Electrophysiological-anatomic correlates of ATP-triggered vagal reflex in the dog .4. Role of LV vagal afferents

The negative chronotropic action and the time to peak effect (t(p)) of ATP and its related analogs [2-methylthio-ATP (2-MeSATP), alpha,beta-methylene-ATP (alpha,beta-mATP), and beta,gamma-methylene-ATP (beta,gamma-mATP)] as well as ADP, AMP, and adenosine were determined in anesthetized dogs. Intra-right atrium (RA) and intra-left main coronary artery (LM) ATP markedly suppresed sinus node automaticity.
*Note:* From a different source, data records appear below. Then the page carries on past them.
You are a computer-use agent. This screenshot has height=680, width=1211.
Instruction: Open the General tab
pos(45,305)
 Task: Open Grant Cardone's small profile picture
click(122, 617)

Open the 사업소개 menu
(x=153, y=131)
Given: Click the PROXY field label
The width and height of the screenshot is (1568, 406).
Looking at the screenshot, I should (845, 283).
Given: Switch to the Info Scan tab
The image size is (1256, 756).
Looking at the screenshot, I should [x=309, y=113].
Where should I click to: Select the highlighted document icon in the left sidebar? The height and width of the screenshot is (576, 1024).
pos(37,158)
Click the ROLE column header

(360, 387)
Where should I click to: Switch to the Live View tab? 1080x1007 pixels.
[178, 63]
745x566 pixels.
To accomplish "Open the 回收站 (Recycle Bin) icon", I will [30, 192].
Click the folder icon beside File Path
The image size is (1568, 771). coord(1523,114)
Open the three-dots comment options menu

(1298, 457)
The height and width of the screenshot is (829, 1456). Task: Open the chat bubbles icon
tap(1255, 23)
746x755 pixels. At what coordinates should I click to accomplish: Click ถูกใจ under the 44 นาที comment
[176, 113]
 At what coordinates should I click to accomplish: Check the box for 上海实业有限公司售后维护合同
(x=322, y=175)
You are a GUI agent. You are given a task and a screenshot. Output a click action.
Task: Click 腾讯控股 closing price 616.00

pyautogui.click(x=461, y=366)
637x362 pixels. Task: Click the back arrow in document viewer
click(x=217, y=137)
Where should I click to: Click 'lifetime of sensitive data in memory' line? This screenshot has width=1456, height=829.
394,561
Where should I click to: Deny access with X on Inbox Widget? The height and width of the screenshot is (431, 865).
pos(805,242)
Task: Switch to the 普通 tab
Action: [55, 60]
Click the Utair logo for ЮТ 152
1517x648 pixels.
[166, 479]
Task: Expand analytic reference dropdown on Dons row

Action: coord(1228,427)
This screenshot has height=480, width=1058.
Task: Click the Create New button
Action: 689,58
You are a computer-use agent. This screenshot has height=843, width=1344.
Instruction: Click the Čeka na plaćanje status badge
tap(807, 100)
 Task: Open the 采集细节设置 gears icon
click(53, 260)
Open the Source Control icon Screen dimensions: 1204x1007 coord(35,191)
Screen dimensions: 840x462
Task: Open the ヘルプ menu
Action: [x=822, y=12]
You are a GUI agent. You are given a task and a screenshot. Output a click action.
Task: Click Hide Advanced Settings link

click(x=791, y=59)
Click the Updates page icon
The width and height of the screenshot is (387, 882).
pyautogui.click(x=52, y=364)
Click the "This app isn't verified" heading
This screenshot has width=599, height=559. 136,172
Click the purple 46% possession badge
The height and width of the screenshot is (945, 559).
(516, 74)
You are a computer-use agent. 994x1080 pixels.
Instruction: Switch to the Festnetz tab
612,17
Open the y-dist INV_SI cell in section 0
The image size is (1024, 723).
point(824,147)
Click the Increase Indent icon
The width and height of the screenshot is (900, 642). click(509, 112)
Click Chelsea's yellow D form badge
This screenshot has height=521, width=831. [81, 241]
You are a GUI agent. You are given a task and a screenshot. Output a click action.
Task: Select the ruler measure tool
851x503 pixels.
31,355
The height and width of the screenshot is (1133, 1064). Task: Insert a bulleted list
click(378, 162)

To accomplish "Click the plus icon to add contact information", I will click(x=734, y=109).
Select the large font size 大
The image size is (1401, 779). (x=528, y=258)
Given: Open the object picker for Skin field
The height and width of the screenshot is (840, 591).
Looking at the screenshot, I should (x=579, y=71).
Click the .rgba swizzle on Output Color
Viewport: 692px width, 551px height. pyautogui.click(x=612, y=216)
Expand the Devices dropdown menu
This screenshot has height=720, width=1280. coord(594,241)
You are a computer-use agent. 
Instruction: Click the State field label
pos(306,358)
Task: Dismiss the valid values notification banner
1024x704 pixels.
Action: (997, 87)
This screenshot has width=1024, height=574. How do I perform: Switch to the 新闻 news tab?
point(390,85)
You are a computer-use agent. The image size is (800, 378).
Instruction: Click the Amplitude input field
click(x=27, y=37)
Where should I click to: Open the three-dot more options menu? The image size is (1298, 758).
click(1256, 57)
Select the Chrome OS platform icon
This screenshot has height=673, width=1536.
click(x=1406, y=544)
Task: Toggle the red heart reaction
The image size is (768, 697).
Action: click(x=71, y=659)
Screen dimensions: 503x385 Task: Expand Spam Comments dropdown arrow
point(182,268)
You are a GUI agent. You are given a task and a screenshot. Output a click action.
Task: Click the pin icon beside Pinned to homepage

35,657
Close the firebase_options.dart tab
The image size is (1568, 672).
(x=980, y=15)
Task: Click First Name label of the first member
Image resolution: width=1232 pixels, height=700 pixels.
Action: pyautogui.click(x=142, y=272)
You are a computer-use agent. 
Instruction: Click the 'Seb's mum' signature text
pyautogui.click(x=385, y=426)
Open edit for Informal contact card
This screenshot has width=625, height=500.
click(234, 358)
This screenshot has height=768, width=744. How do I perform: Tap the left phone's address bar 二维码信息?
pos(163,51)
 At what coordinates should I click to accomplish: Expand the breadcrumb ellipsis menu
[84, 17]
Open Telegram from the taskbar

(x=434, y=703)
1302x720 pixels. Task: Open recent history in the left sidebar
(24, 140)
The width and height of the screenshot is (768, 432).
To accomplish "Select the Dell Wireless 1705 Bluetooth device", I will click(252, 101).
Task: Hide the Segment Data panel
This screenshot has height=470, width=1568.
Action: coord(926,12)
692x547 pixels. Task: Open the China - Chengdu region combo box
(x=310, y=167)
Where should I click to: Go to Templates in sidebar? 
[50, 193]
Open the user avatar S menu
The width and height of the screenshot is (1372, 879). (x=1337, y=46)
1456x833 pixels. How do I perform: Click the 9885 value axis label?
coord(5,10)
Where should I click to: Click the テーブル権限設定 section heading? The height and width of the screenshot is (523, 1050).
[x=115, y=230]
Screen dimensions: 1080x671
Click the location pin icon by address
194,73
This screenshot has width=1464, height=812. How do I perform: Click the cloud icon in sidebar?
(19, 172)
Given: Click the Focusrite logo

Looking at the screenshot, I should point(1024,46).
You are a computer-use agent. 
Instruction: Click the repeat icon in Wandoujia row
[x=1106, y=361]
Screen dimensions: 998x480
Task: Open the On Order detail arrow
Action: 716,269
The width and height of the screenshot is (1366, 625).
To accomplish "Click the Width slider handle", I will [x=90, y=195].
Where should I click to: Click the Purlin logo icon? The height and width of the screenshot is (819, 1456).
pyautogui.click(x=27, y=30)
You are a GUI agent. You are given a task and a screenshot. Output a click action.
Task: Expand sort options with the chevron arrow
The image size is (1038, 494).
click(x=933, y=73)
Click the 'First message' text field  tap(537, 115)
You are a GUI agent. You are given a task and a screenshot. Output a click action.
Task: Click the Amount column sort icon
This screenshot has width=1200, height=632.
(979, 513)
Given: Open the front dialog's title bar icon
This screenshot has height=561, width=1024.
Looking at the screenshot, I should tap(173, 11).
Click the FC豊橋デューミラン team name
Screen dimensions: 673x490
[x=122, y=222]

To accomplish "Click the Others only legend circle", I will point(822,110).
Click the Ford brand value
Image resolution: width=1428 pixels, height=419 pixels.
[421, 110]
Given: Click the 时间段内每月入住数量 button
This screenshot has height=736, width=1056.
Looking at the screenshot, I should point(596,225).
ATP induced a much greater response when administered into the LM than into the RA. The t(p) of ATP administered at the former site was much shorter than that at the latter site. Intra-LM adenosine had either no effect or a relatively very small effect, and its t(p) was significantly longer than that of intra-LM ATP. Bilateral cervical vagotomy either abolished or markedly attenuated the effect of intra-RA and intra-LM ATP; under these conditions, the actions of ATP and adenosine and their t(p) values became similar. The structure-function cascade of intra-LM ATP and its analogs was alpha,beta-mATP > 2-MeSATP > ATP greater than or equal to beta,gamma-mATP > ADP much greater than AMP = 0. The P-2X-purinoceptor antagonist pyridoxal-phosphate-6-azophenyl-2',4'-disulfonic acid markedly attenuated the negative chronotropic action of all purine nucleotides. It was concluded that 1) ATP triggers a cardiocardiac vagal depressor reflex by stimulating vagal afferent nerve terminals in the LV myocardium and 2) this action is mediated by P-2X-purinoceptors.